Set problem: Pull out the lines of the data below from the line with "Given: Open the Reactions menu" up to and including the line with "(x=253, y=82)", and reproduce them unchanged.

Data excerpted from a collection:
::::
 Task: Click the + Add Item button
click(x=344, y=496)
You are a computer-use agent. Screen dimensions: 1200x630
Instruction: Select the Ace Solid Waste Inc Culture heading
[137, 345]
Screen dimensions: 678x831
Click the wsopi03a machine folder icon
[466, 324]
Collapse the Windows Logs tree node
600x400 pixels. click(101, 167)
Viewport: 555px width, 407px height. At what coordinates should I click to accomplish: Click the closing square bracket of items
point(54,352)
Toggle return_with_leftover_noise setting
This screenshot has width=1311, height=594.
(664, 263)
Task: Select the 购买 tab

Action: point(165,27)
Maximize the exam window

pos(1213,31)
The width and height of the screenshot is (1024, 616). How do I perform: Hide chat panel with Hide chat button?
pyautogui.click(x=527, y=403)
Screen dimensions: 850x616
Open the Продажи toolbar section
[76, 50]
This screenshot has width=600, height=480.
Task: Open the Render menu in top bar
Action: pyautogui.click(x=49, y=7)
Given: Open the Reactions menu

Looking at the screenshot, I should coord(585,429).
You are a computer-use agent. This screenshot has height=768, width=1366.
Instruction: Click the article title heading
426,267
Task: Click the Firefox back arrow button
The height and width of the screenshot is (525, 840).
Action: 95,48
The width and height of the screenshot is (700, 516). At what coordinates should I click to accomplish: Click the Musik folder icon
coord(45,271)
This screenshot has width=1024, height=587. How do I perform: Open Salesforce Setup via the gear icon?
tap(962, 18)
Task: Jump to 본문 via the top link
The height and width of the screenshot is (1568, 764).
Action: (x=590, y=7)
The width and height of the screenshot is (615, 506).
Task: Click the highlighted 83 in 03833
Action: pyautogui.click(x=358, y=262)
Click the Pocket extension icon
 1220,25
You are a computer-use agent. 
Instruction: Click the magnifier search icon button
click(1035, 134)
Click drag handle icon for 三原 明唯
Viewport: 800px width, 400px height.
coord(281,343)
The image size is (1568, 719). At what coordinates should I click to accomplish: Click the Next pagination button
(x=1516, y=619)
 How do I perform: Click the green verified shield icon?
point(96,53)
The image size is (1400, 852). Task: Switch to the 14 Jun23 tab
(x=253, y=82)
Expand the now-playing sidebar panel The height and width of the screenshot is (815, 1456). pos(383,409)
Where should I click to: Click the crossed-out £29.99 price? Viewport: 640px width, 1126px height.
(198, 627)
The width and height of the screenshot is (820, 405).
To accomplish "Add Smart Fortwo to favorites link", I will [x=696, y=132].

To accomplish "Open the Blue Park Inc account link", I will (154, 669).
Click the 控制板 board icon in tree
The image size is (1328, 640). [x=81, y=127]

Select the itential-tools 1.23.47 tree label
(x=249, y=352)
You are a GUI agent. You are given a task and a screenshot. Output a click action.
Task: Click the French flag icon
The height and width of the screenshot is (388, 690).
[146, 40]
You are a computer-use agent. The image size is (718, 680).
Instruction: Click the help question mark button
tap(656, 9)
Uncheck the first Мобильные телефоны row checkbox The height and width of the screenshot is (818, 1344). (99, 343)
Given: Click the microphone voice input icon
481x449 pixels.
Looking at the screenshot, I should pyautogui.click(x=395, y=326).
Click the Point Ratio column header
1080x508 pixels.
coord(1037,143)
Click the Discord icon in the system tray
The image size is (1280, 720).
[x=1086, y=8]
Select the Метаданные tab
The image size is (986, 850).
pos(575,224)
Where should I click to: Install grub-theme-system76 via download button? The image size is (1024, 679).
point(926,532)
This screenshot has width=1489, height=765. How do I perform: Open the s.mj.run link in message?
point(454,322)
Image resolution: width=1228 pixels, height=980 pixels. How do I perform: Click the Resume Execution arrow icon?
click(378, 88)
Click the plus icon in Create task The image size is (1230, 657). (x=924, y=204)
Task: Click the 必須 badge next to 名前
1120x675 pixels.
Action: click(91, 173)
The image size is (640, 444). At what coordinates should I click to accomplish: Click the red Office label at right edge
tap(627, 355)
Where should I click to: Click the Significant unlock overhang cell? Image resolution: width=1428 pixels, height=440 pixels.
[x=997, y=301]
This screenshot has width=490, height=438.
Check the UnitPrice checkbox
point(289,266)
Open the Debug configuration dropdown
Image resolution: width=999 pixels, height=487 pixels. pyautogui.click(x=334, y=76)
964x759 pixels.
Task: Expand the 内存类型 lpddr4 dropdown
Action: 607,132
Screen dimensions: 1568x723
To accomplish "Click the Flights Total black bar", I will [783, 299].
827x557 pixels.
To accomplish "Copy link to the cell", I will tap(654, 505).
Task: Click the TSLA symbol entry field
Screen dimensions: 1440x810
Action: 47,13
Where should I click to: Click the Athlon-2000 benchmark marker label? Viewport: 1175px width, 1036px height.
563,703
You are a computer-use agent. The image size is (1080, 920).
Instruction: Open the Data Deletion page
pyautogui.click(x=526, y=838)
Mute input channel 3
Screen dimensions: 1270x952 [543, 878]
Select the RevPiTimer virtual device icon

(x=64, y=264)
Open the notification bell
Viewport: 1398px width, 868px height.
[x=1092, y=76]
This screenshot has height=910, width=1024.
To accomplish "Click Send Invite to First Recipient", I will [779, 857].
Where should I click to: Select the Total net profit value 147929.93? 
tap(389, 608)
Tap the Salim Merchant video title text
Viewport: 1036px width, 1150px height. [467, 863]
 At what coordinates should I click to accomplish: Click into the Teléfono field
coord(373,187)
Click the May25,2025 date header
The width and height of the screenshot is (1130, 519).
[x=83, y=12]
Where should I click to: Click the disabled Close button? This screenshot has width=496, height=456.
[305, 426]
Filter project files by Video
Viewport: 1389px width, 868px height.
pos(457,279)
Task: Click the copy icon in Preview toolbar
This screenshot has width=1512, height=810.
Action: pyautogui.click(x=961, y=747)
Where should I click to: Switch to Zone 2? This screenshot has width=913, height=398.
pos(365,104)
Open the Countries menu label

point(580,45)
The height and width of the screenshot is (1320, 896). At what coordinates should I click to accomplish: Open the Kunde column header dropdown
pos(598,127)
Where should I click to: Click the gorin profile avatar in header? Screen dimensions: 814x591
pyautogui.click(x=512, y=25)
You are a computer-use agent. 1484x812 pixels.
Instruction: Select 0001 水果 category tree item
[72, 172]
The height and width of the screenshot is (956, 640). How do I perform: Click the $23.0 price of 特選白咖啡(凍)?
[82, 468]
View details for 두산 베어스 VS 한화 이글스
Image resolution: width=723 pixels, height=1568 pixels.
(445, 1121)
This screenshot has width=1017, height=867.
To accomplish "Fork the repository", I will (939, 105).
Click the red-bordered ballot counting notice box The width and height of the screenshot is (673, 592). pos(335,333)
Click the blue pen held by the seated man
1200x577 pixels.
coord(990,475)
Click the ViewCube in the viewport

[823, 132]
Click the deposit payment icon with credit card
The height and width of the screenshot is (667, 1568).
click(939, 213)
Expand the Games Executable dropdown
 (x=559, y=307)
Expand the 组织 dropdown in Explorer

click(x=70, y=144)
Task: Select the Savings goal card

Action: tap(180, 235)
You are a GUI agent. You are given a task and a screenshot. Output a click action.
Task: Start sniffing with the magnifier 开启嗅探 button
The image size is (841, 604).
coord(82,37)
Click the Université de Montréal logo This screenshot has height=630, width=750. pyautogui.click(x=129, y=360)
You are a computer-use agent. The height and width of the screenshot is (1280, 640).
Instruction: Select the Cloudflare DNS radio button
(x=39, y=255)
::::
Finished exercise:
Given: Open the Reactions menu

Looking at the screenshot, I should coord(585,429).
You are a computer-use agent. This screenshot has height=768, width=1366.
Instruction: Click the article title heading
426,267
Task: Click the Firefox back arrow button
The height and width of the screenshot is (525, 840).
Action: 95,48
The width and height of the screenshot is (700, 516). At what coordinates should I click to accomplish: Click the Musik folder icon
coord(45,271)
This screenshot has width=1024, height=587. How do I perform: Open Salesforce Setup via the gear icon?
tap(962, 18)
Task: Jump to 본문 via the top link
The height and width of the screenshot is (1568, 764).
Action: (x=590, y=7)
The width and height of the screenshot is (615, 506).
Task: Click the highlighted 83 in 03833
Action: pyautogui.click(x=358, y=262)
Click the Pocket extension icon
 1220,25
You are a computer-use agent. 
Instruction: Click the magnifier search icon button
click(1035, 134)
Click drag handle icon for 三原 明唯
Viewport: 800px width, 400px height.
coord(281,343)
The image size is (1568, 719). At what coordinates should I click to accomplish: Click the Next pagination button
(x=1516, y=619)
 How do I perform: Click the green verified shield icon?
point(96,53)
The image size is (1400, 852). Task: Switch to the 14 Jun23 tab
(x=253, y=82)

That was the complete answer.